That Desi Kind Of Love


Have you ever heard of the phrase “Muslims don’t date, they marry”? It’s a peculiar sentiment that is often used to vaguely grasp the understandings of a culture not quite in your reach and an outline on how your love life sounds like it should play out. Yet it sounds sudden. It implies no initial honeymoon phrase, no endless messages, no late night phone calls, and no essay-length good morning or good evening texts.

What if I were to tell you that those happen in secret? We are a new generation attempting to unravel the mess we call love and find the one we want to spend the rest of our lives with. We want that rom com love, to remember those sweet gestures that make us smile on the train to work, leading to happy squeals, ending in passionate fights where we shout “love doesn’t exist”, only to find ourselves wondering if we were being overdramatic.

I am aware most relationships aren’t the plot of a rom com. Yet there’s hardly any stories focusing on Muslim childhoods sweethearts embedded is an innocent love, one that blossoms slowly and carefully, hidden from familial eyes. It has the same sweet, slightly rough around the edges beginning of love that so many people around the world know. But it’s there, and it’s more common than one would assume. Many other Muslims find love tucked away in corners, through mutual friends, at university, and online. Each new love is formed in a manner anyone could recognize from films, books, and myths.

We are the new generation. We have love lives more complicated and more intense than people initially believe. We are looking for a love that ignites a spark; we want a choice to dictate the path we take and the love we form.
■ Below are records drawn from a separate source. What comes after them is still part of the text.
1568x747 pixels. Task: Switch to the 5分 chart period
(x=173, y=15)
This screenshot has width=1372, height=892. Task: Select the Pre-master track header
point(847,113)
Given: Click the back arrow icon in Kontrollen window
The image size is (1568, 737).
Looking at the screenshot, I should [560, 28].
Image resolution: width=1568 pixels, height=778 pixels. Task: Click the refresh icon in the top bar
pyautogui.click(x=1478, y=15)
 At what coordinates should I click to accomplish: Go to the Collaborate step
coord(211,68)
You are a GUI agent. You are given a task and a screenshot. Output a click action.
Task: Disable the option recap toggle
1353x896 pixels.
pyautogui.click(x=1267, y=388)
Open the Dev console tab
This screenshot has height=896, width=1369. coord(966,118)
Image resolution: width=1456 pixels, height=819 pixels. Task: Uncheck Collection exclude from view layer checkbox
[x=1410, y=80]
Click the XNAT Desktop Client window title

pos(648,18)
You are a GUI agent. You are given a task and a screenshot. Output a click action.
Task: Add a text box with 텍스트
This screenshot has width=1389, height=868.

Many people think of arranged marriages when they think about South Asian love—a practice that is not obsolete. A practice that has been the topic of strong debate. Yet this is a declining phenomenon. Alterations have been made so that the couple have more dates before making a decision, and although people are still having arranged marriages, the process is now prolonged. Dating has taken the front seat and parties are being more relaxed. The dynamics have shifted, and the people getting married have gained more freedom, more choice.

That’s the thing our generation wants the most: choice. Slowly, we are gaining traction and getting a more open version of the traditional values we hold. However, this isn’t the case for everyone. Marriage and love are complicated, subjective, and messy. How we go about them is complicated and ever-changing. It is time to update the perceptions of South Asian love. But the change is there, and it’s heading our way. The saying should be: Muslims can do whatever they want.